WHAT YOU ARE ASKED TO DO
A stretch of the entries below is to be set down exactly, running from the line with "Task: Click the speaker" through the line with "Click the PB", both included, and no other line.

Stored data entries
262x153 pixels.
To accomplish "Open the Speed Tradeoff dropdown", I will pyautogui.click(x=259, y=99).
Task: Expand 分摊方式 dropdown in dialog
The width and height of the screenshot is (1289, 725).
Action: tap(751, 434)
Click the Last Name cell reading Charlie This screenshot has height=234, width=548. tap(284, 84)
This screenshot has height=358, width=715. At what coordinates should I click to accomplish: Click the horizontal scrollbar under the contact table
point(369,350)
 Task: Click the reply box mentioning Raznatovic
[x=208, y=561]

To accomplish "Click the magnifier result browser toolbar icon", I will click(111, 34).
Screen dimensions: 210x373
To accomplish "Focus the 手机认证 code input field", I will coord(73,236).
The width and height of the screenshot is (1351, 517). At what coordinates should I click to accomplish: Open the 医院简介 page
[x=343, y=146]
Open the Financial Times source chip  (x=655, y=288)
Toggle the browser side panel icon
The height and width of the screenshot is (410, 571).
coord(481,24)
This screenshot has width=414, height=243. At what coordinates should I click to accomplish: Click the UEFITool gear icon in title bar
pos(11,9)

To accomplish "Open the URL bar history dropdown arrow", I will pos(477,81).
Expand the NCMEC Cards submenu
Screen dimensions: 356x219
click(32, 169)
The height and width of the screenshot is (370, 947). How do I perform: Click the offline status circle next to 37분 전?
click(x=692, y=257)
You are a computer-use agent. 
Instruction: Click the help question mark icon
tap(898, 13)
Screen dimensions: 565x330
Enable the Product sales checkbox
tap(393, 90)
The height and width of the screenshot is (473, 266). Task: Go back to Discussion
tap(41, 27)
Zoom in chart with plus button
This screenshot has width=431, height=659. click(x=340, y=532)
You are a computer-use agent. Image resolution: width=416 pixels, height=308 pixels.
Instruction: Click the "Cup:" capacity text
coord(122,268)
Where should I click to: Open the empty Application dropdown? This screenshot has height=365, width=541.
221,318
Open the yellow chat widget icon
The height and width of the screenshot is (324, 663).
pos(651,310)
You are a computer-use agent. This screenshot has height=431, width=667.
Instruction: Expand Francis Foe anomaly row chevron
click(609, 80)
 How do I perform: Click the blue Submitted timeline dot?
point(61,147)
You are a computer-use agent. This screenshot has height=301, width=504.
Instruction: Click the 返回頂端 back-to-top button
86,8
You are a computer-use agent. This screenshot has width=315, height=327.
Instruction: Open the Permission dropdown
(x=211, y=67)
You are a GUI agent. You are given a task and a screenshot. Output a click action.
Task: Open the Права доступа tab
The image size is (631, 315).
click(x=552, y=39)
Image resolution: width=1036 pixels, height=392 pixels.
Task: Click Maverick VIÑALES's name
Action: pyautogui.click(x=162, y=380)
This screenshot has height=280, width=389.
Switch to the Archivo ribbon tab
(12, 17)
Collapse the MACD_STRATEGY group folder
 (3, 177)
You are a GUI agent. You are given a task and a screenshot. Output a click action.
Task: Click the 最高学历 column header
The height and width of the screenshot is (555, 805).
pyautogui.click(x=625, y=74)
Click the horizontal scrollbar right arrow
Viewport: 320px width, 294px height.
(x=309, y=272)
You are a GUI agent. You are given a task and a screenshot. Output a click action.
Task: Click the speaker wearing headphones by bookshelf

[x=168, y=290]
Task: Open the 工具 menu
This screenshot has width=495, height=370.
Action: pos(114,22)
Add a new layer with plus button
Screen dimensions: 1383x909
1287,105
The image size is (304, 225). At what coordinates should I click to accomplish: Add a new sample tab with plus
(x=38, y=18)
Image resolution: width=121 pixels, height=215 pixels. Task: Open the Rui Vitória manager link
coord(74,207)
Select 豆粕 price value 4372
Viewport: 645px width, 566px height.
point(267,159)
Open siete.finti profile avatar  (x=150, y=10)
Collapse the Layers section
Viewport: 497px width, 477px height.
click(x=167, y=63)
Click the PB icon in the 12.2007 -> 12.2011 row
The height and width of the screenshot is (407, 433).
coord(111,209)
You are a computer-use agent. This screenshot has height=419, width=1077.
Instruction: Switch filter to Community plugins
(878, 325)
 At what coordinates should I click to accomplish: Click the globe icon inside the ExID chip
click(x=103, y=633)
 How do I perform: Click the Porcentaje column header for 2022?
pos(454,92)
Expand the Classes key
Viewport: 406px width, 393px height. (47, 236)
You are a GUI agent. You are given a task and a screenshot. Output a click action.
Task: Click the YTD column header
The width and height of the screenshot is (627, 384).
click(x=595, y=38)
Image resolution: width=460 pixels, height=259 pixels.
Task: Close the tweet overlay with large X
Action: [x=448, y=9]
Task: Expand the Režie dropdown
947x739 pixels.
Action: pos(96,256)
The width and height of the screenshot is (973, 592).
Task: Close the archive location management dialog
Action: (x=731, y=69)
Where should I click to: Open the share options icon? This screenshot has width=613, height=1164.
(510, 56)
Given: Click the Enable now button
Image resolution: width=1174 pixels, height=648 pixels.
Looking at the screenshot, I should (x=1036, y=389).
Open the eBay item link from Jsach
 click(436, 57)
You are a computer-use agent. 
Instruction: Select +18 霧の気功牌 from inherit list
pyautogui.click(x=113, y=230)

TASK RESPONSE
Task: Click the speaker wearing headphones by bookshelf

[x=168, y=290]
Task: Open the 工具 menu
This screenshot has width=495, height=370.
Action: pos(114,22)
Add a new layer with plus button
Screen dimensions: 1383x909
1287,105
The image size is (304, 225). At what coordinates should I click to accomplish: Add a new sample tab with plus
(x=38, y=18)
Image resolution: width=121 pixels, height=215 pixels. Task: Open the Rui Vitória manager link
coord(74,207)
Select 豆粕 price value 4372
Viewport: 645px width, 566px height.
point(267,159)
Open siete.finti profile avatar  (x=150, y=10)
Collapse the Layers section
Viewport: 497px width, 477px height.
click(x=167, y=63)
Click the PB icon in the 12.2007 -> 12.2011 row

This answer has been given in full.